Items from a data source
☆ ☆ ☆ ☆ ☆
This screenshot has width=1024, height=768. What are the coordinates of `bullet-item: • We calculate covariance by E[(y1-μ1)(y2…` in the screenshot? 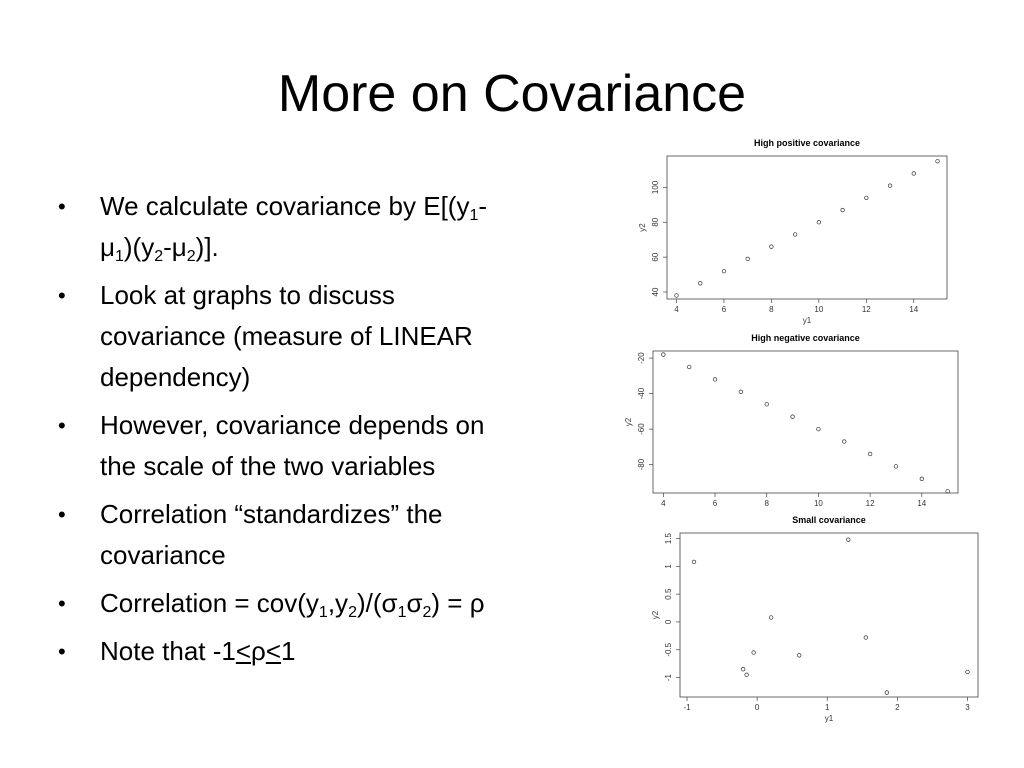 It's located at (278, 227).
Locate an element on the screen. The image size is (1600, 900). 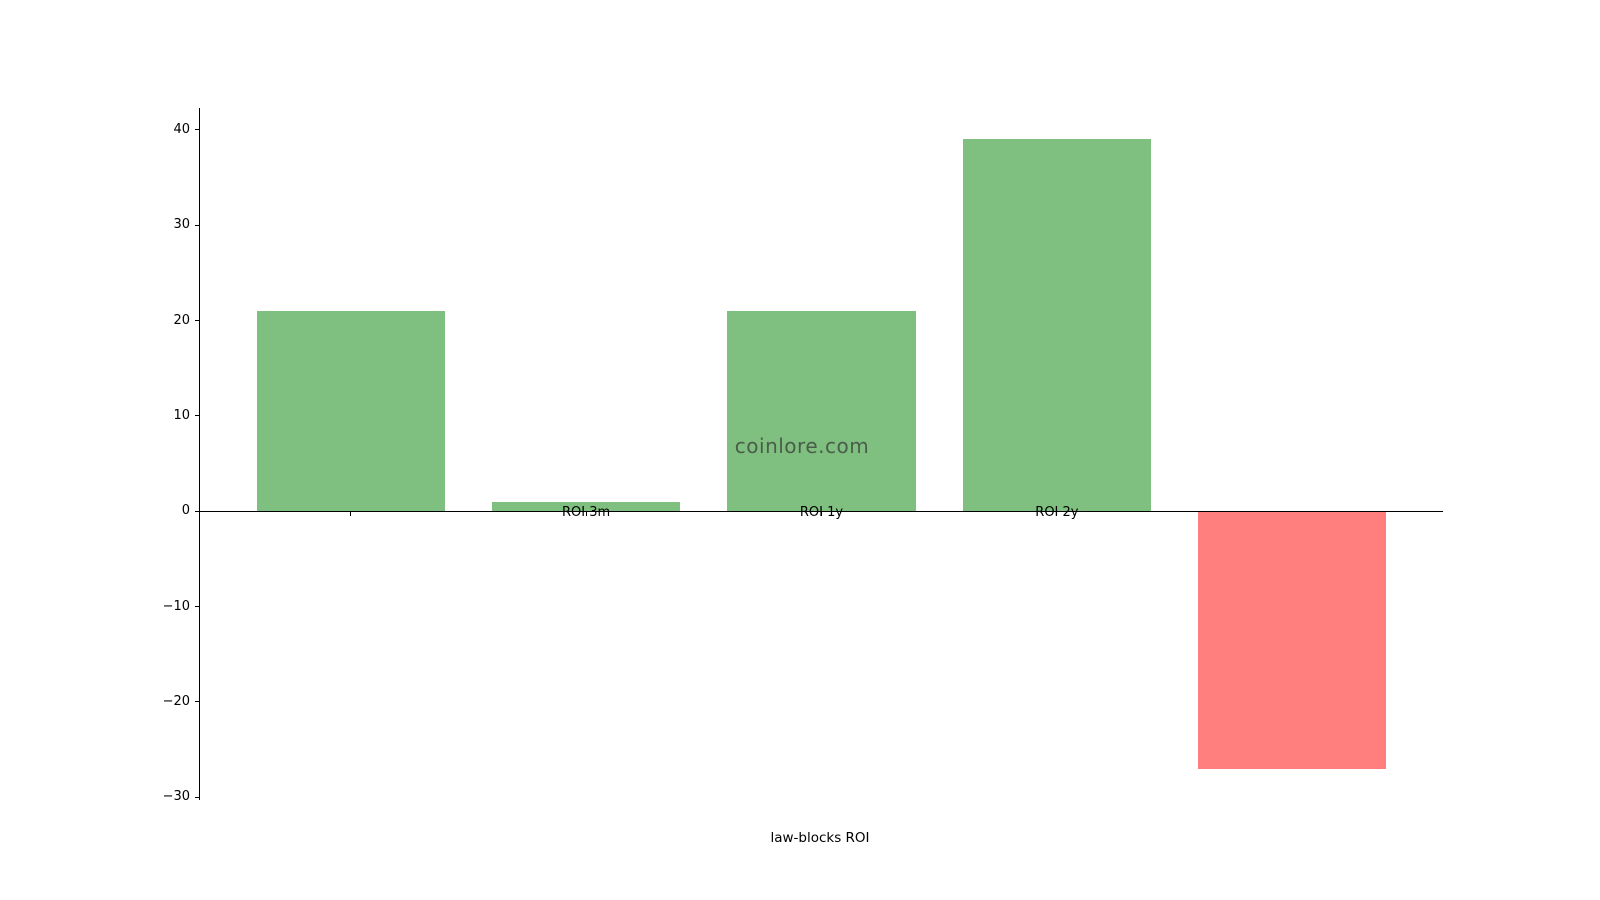
x-tick-label-roi-1y: ROI 1y is located at coordinates (822, 512).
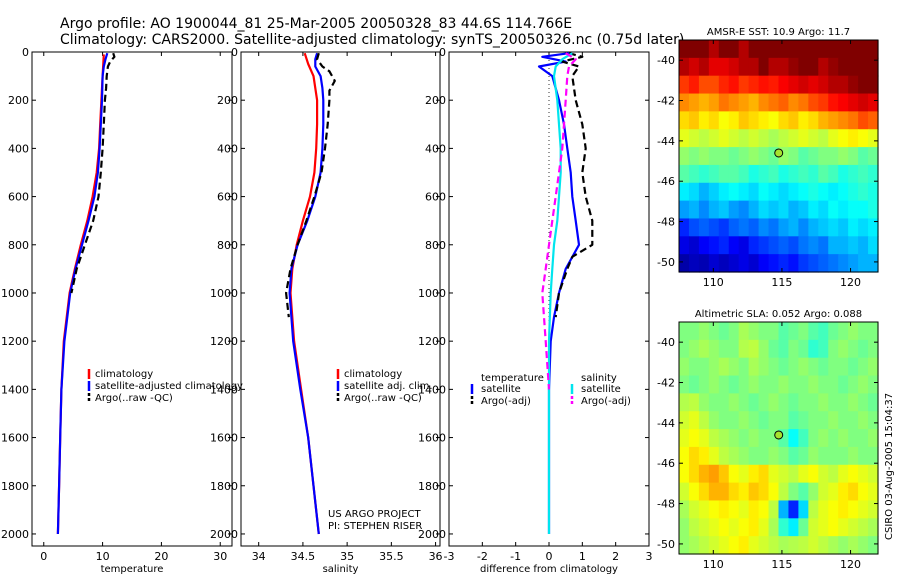 The image size is (900, 580). What do you see at coordinates (436, 148) in the screenshot?
I see `difference-ytick-label: 400` at bounding box center [436, 148].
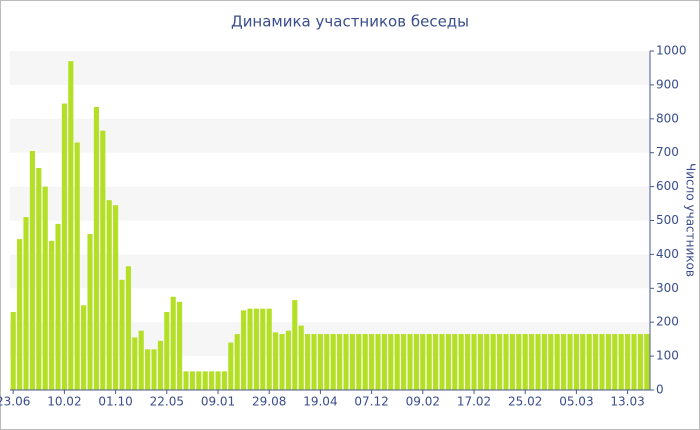 This screenshot has height=430, width=700. Describe the element at coordinates (350, 22) in the screenshot. I see `chart-title: Динамика участников беседы` at that location.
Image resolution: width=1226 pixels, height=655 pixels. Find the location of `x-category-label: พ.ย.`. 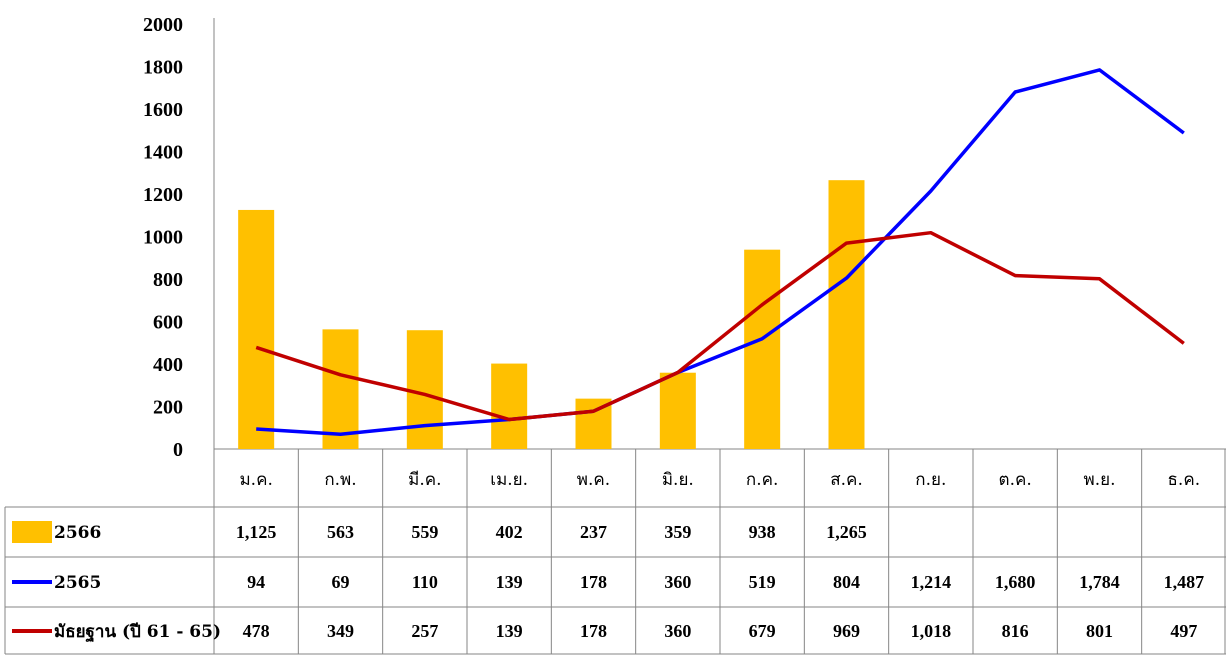

x-category-label: พ.ย. is located at coordinates (1100, 480).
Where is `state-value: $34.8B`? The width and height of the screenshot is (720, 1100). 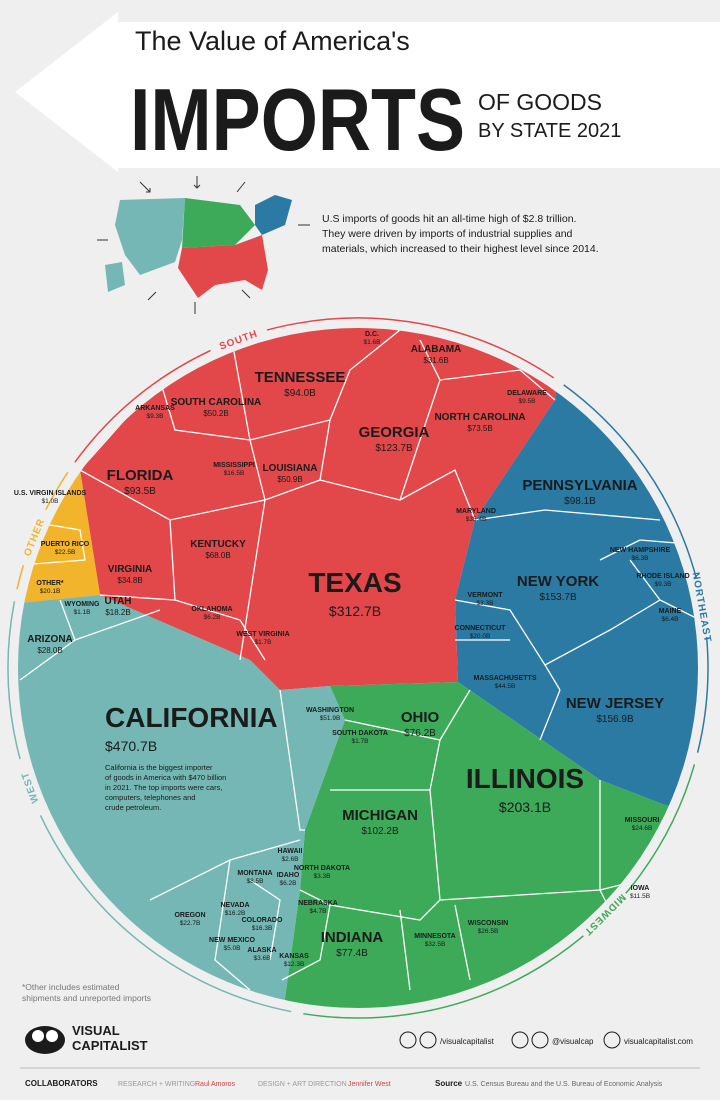 state-value: $34.8B is located at coordinates (130, 580).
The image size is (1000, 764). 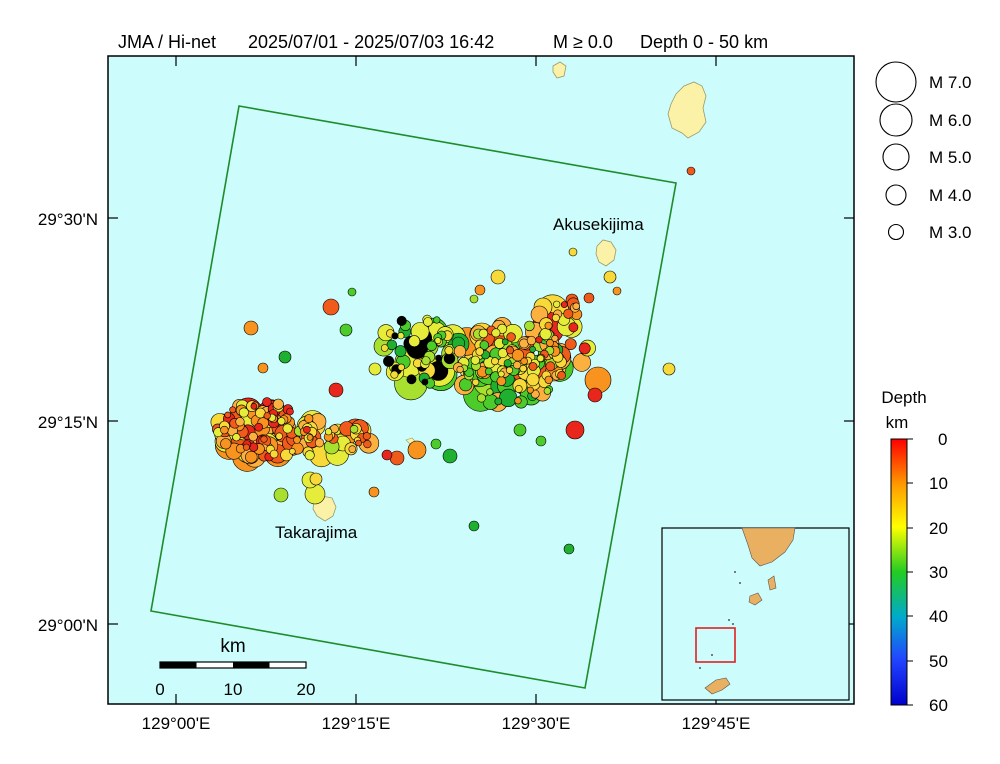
☆ ☆ ☆ ☆ ☆
What is needed: Can you rewrite the listing, starting at the line that contains "Image resolution: width=1226" and ending at the line that contains "x-category-label: พ.ย. is", with "Image resolution" changed to "Screenshot dimensions" and nothing else altered? Leave the pictures out of your answer.

Result:
Screenshot dimensions: width=1226 pixels, height=655 pixels. Find the location of `x-category-label: พ.ย.`. 

x-category-label: พ.ย. is located at coordinates (1100, 480).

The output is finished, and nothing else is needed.